Exercise aim: Start at the top and transcribe every record through the final line exactly.

--*--

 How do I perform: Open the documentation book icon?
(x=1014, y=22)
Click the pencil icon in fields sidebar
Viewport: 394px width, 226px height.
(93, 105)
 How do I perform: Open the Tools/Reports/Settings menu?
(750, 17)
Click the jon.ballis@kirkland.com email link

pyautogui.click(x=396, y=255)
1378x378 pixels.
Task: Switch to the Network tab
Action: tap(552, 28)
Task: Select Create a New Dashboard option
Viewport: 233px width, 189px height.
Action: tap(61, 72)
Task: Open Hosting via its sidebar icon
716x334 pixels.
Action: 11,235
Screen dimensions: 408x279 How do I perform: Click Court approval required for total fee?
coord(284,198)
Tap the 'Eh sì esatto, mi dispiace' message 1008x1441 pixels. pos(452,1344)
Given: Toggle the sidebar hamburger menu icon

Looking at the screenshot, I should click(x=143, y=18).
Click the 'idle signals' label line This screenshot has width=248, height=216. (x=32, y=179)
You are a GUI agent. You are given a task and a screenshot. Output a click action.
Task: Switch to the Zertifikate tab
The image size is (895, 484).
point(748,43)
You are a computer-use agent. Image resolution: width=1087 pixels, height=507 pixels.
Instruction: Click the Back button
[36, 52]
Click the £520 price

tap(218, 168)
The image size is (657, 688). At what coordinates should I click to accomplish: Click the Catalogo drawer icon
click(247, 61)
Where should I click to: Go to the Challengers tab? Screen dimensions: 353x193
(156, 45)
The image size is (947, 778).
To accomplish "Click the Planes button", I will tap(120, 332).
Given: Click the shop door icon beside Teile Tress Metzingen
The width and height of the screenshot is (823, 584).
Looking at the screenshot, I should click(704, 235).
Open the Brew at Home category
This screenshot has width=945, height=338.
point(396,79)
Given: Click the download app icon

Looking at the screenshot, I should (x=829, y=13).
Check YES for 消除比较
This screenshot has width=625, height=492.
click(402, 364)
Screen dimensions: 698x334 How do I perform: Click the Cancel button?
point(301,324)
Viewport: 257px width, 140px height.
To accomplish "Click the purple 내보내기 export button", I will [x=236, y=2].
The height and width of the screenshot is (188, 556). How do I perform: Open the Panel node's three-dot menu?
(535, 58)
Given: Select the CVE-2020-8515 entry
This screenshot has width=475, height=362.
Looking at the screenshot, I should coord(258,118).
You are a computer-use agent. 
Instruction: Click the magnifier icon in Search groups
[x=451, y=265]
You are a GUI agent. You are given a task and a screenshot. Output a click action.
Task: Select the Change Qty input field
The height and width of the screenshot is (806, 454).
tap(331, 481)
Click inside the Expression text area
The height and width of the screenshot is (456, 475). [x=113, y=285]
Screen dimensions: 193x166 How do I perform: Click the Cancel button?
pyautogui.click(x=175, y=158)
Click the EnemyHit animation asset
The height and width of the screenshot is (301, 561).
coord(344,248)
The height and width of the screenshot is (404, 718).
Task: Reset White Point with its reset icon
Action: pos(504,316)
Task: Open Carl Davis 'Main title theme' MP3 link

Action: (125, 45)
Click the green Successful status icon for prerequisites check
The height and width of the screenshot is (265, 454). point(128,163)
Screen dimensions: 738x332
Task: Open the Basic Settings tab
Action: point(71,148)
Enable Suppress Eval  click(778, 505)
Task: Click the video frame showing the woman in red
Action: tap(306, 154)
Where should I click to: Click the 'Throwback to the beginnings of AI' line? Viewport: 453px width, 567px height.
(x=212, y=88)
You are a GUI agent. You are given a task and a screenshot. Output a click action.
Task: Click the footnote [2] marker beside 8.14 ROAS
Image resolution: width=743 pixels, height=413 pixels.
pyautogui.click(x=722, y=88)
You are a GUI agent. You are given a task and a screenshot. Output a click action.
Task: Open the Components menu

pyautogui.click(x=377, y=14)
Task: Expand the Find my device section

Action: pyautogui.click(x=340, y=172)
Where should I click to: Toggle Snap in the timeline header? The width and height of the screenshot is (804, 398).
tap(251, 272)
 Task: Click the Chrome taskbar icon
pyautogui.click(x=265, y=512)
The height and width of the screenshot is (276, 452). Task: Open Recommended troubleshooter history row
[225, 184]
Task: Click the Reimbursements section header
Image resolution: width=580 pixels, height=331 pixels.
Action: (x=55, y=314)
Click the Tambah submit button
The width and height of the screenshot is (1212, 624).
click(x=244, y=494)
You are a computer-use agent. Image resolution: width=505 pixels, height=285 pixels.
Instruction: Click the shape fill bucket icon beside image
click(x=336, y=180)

--*--

Solution for this task:
 How do I perform: Open the documentation book icon?
(x=1014, y=22)
Click the pencil icon in fields sidebar
Viewport: 394px width, 226px height.
(93, 105)
 How do I perform: Open the Tools/Reports/Settings menu?
(750, 17)
Click the jon.ballis@kirkland.com email link

pyautogui.click(x=396, y=255)
1378x378 pixels.
Task: Switch to the Network tab
Action: tap(552, 28)
Task: Select Create a New Dashboard option
Viewport: 233px width, 189px height.
Action: tap(61, 72)
Task: Open Hosting via its sidebar icon
716x334 pixels.
Action: 11,235
Screen dimensions: 408x279 How do I perform: Click Court approval required for total fee?
coord(284,198)
Tap the 'Eh sì esatto, mi dispiace' message 1008x1441 pixels. pos(452,1344)
Given: Toggle the sidebar hamburger menu icon

Looking at the screenshot, I should click(x=143, y=18).
Click the 'idle signals' label line This screenshot has width=248, height=216. (x=32, y=179)
You are a GUI agent. You are given a task and a screenshot. Output a click action.
Task: Switch to the Zertifikate tab
The image size is (895, 484).
point(748,43)
You are a computer-use agent. Image resolution: width=1087 pixels, height=507 pixels.
Instruction: Click the Back button
[36, 52]
Click the £520 price

tap(218, 168)
The image size is (657, 688). At what coordinates should I click to accomplish: Click the Catalogo drawer icon
click(247, 61)
Where should I click to: Go to the Challengers tab? Screen dimensions: 353x193
(156, 45)
The image size is (947, 778).
To accomplish "Click the Planes button", I will tap(120, 332).
Given: Click the shop door icon beside Teile Tress Metzingen
The width and height of the screenshot is (823, 584).
Looking at the screenshot, I should click(704, 235).
Open the Brew at Home category
This screenshot has width=945, height=338.
point(396,79)
Given: Click the download app icon

Looking at the screenshot, I should (x=829, y=13).
Check YES for 消除比较
This screenshot has width=625, height=492.
click(402, 364)
Screen dimensions: 698x334 How do I perform: Click the Cancel button?
point(301,324)
Viewport: 257px width, 140px height.
To accomplish "Click the purple 내보내기 export button", I will [x=236, y=2].
The height and width of the screenshot is (188, 556). How do I perform: Open the Panel node's three-dot menu?
(535, 58)
Given: Select the CVE-2020-8515 entry
This screenshot has width=475, height=362.
Looking at the screenshot, I should coord(258,118).
You are a computer-use agent. 
Instruction: Click the magnifier icon in Search groups
[x=451, y=265]
You are a GUI agent. You are given a task and a screenshot. Output a click action.
Task: Select the Change Qty input field
The height and width of the screenshot is (806, 454).
tap(331, 481)
Click inside the Expression text area
The height and width of the screenshot is (456, 475). [x=113, y=285]
Screen dimensions: 193x166 How do I perform: Click the Cancel button?
pyautogui.click(x=175, y=158)
Click the EnemyHit animation asset
The height and width of the screenshot is (301, 561).
coord(344,248)
The height and width of the screenshot is (404, 718).
Task: Reset White Point with its reset icon
Action: pos(504,316)
Task: Open Carl Davis 'Main title theme' MP3 link

Action: (125, 45)
Click the green Successful status icon for prerequisites check
The height and width of the screenshot is (265, 454). point(128,163)
Screen dimensions: 738x332
Task: Open the Basic Settings tab
Action: point(71,148)
Enable Suppress Eval  click(778, 505)
Task: Click the video frame showing the woman in red
Action: tap(306, 154)
Where should I click to: Click the 'Throwback to the beginnings of AI' line? Viewport: 453px width, 567px height.
(x=212, y=88)
You are a GUI agent. You are given a task and a screenshot. Output a click action.
Task: Click the footnote [2] marker beside 8.14 ROAS
Image resolution: width=743 pixels, height=413 pixels.
pyautogui.click(x=722, y=88)
You are a GUI agent. You are given a task and a screenshot. Output a click action.
Task: Open the Components menu

pyautogui.click(x=377, y=14)
Task: Expand the Find my device section

Action: pyautogui.click(x=340, y=172)
Where should I click to: Toggle Snap in the timeline header? The width and height of the screenshot is (804, 398).
tap(251, 272)
 Task: Click the Chrome taskbar icon
pyautogui.click(x=265, y=512)
The height and width of the screenshot is (276, 452). Task: Open Recommended troubleshooter history row
[225, 184]
Task: Click the Reimbursements section header
Image resolution: width=580 pixels, height=331 pixels.
Action: (x=55, y=314)
Click the Tambah submit button
The width and height of the screenshot is (1212, 624).
click(x=244, y=494)
You are a computer-use agent. Image resolution: width=505 pixels, height=285 pixels.
Instruction: Click the shape fill bucket icon beside image
click(x=336, y=180)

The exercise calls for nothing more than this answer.